Czasy Związku Socjalistycznych Republik Radzieckich przyniósł rozwój zakładów przemysłowych a one w miarę rosnącego popytu na produkty próbowały zwiększać normy produkcyjne lub nawet prowadzić do ich przewyższenia aby przykładowo uczcić jakąś rocznicę rewolucji czy dzień zjazdu partii komunistycznej powodując jeszcze większe zanieczyszczenie środowiska a w przypadku rolnictwa dodatkowe wyjałowienie gleby, która poprzez jej ciągłe zamarzanie i tak była ciężką do uprawy.
Lasy tajgi syberyjskiej dostarczają 80% całkowitej masy drewna w Rosji, co było, jest i prawdopodobnie jeszcze przez wiele lat będzie bezkarnie uchodziło rosyjskim zakładom papierniczym, który w dalszym ciągu prowadzi do destrukcyjnej wycinki syberyjskich lasów. Częstym zjawiskiem jest również kłusownictwo, którego celem jest lśniące i zdrowe futro zwierzątek żyjących na Syberii oraz przemyt tych produktów na Zachód Europy w celu uzyskania za nie ogromnych cen.

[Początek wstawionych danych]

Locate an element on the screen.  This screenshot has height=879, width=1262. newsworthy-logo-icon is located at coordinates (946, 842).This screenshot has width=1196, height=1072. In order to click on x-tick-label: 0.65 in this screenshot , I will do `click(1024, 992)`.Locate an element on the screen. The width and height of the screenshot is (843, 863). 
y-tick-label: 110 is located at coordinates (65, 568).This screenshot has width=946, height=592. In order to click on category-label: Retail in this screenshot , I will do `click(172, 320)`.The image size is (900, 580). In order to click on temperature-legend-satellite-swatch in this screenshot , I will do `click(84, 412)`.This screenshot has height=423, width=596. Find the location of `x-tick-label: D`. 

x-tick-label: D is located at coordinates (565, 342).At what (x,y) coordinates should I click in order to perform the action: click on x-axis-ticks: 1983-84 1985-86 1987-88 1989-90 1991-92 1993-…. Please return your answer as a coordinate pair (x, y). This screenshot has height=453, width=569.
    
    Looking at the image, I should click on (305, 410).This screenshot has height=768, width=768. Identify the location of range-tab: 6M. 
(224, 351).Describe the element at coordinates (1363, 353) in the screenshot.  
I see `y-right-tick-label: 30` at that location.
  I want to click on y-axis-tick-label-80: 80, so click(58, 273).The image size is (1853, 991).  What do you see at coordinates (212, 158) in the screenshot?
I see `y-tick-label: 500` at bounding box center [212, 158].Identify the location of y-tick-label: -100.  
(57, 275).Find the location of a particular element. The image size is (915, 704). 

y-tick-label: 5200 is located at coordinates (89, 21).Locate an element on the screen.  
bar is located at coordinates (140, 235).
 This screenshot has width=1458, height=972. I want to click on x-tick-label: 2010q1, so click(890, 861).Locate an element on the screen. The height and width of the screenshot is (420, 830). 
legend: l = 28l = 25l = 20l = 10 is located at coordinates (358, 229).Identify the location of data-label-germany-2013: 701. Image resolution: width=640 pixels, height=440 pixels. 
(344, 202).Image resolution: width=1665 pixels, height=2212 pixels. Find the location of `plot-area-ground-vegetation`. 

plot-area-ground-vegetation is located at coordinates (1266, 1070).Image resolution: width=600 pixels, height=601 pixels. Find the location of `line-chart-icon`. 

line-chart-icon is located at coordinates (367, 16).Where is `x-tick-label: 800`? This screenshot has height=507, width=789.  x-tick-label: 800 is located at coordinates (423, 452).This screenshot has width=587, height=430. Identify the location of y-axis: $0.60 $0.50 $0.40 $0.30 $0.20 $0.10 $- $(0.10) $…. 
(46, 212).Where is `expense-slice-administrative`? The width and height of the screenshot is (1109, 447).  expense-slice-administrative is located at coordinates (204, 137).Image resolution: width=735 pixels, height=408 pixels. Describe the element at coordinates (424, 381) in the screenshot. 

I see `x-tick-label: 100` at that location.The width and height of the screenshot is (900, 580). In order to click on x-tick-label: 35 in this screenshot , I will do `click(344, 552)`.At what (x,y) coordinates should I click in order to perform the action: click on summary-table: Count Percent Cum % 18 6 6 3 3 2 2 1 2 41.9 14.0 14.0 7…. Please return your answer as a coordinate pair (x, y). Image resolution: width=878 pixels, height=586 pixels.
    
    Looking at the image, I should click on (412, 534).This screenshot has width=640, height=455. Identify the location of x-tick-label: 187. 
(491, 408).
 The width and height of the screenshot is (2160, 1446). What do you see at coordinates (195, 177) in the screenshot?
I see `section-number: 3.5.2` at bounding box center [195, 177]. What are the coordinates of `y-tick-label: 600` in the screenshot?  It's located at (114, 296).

W dobie XXI wieku realnym zagrożeniem dla środowiska lasów borealnych tajgi syberyjskiej są niekontrolowane wycieki ropy naftowej, dewastujące bezpowrotnie ogromne terytoria lasów niosąc również ryzyko pożarów, trujące substancje dostające się do atmosfery, jak to ma miejsce na masowa skalę w okręgu Krasnojarskim oraz pozostałych kompleksów produkcyjnych. Przykładem może być rejon Aczyńska z przypadającym na jednego mieszkańca ciężarem 10 kilogramów pyłów.
Jeśli w dalszym ciągu nikt nie podejmie działań chroniących naturalne środowisko tajgi syberyjskiej oraz jej przepięknej fauny i flory to niedługo te gatunki będziemy mogli oglądać w zoo lub na kartach dawnych książek i podręczników.